AIM OF THE EXERCISE.
From the records below, copy the lines that include "taskbar".

Records from a collection:
###
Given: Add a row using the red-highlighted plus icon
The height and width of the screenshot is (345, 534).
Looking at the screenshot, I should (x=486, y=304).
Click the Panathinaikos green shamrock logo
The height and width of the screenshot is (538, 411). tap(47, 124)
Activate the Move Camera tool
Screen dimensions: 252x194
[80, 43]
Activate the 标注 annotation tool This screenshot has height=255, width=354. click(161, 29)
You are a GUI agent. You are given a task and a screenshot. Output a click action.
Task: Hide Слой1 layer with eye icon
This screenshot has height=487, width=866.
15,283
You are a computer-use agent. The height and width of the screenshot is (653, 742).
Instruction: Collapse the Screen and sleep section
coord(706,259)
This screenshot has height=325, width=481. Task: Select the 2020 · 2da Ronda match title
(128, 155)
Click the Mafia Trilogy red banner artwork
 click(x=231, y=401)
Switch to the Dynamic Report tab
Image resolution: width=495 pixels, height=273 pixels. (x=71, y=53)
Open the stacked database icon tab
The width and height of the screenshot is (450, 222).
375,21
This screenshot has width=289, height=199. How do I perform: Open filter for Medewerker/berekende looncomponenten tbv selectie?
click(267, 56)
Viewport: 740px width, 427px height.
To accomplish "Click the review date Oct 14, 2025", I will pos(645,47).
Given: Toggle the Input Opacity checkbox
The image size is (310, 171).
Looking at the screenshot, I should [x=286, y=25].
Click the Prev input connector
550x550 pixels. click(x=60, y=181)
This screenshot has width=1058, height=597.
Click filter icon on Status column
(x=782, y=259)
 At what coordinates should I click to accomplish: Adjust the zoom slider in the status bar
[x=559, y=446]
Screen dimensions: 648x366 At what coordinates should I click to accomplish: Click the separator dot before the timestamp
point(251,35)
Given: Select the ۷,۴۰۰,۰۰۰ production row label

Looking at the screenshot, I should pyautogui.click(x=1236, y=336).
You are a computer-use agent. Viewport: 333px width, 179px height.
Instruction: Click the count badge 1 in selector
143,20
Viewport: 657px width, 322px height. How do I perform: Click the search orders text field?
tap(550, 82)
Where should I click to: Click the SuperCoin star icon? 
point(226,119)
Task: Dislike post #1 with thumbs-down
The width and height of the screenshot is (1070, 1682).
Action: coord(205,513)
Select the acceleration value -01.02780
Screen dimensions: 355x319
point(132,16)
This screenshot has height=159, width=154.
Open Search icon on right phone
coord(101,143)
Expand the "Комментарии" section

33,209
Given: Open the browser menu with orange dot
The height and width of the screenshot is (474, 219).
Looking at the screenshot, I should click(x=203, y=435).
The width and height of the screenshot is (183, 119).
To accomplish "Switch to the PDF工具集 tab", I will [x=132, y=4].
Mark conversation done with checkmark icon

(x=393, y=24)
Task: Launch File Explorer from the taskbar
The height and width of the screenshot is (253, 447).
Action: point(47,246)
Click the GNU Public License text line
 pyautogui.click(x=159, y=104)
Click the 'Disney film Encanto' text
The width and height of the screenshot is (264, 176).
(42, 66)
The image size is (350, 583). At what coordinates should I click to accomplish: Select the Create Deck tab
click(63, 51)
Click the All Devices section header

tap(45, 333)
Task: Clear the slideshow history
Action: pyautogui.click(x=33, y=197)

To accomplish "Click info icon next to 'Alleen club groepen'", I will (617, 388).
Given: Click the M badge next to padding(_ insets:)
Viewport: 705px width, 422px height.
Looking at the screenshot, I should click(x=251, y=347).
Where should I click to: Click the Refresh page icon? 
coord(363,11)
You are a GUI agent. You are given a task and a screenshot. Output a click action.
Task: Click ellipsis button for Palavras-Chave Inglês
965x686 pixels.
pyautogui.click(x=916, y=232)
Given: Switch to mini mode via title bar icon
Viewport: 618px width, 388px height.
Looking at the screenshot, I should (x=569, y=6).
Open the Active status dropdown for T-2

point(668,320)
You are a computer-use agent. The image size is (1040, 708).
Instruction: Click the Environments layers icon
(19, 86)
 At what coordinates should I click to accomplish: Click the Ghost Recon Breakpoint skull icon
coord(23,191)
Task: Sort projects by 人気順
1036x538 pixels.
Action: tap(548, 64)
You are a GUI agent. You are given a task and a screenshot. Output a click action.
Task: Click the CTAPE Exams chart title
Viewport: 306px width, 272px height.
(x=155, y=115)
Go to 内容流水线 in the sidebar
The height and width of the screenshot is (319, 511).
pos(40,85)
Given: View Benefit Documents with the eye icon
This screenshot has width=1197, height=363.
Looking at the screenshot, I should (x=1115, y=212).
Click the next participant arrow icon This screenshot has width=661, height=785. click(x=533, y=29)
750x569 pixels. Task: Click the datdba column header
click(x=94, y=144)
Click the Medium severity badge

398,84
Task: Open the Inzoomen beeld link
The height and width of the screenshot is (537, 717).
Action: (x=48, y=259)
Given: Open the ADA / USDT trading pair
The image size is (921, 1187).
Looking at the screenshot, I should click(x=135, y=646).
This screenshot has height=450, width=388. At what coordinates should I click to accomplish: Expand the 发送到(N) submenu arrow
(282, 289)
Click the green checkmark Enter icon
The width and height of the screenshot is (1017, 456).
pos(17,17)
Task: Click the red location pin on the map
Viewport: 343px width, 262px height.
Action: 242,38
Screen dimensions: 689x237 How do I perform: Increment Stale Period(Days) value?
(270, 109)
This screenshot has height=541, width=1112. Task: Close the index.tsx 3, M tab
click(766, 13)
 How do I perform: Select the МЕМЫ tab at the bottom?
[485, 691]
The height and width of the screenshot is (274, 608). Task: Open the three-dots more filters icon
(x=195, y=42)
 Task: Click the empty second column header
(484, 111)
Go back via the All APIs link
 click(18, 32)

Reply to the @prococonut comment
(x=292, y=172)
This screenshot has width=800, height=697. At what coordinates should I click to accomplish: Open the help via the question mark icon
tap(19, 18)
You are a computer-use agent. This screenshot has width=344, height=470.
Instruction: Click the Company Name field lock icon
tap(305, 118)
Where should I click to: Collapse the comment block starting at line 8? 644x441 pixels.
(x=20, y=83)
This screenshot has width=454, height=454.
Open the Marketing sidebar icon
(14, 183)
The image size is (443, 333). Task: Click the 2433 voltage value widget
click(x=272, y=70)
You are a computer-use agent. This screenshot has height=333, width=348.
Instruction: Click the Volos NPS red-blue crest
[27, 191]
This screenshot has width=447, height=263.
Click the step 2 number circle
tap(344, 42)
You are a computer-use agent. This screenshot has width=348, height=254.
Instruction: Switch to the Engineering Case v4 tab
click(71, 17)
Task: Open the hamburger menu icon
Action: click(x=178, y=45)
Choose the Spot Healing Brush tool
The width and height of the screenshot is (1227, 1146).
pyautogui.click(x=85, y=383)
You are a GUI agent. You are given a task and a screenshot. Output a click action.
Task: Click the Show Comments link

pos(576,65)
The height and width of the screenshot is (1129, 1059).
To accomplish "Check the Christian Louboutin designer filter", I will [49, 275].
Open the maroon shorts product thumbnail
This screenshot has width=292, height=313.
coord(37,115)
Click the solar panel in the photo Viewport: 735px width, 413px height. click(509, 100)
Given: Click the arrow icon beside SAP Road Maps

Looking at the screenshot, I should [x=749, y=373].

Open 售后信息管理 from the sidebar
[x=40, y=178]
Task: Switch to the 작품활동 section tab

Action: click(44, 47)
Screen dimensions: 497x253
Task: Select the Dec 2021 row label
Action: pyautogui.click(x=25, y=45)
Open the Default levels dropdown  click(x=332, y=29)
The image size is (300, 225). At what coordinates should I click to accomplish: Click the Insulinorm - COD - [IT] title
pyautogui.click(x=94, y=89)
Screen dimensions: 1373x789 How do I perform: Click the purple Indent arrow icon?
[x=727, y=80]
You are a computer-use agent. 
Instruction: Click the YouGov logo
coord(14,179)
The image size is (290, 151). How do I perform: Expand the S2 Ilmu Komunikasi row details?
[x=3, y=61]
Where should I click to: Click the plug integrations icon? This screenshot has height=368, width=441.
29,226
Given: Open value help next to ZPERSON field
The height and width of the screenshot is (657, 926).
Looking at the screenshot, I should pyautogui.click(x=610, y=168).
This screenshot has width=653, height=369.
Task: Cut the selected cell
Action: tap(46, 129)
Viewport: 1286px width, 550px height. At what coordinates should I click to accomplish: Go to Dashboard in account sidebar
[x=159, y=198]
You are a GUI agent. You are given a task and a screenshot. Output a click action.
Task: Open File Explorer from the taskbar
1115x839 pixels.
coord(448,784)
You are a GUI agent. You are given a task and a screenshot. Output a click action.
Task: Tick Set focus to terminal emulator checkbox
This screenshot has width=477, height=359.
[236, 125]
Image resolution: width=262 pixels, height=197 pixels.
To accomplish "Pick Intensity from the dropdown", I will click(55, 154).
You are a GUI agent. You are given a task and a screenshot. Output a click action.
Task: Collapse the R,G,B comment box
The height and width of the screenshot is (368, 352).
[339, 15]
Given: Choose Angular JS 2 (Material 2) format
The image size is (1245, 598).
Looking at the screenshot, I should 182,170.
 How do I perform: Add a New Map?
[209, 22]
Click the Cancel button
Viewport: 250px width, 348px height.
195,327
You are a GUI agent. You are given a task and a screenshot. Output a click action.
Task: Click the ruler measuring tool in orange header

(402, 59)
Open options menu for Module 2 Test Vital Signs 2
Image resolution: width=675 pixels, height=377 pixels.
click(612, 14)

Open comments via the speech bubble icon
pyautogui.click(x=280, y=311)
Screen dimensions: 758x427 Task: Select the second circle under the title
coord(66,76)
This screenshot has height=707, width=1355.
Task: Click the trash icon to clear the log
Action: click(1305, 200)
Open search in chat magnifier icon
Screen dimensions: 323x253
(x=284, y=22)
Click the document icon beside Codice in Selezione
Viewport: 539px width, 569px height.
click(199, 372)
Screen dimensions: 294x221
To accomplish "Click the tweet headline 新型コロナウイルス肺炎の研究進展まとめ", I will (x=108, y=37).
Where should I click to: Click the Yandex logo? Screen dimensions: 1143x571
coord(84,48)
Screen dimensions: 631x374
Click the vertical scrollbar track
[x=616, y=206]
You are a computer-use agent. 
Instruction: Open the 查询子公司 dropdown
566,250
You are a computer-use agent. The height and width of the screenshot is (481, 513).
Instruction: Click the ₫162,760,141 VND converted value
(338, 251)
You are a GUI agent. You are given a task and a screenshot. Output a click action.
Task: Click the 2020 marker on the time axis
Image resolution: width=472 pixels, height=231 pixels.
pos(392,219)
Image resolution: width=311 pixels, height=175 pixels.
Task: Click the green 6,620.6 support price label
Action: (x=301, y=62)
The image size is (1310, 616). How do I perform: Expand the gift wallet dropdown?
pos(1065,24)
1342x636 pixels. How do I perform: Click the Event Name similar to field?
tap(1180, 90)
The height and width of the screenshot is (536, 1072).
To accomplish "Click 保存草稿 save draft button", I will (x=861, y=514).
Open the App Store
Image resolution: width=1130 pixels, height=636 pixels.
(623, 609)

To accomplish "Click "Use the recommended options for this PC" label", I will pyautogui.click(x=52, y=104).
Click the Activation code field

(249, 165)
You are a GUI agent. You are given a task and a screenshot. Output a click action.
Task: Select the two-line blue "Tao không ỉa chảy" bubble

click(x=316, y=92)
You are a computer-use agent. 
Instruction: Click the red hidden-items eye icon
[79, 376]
###
TASK RESPONSE.
Task: Launch File Explorer from the taskbar
Task: Open File Explorer from the taskbar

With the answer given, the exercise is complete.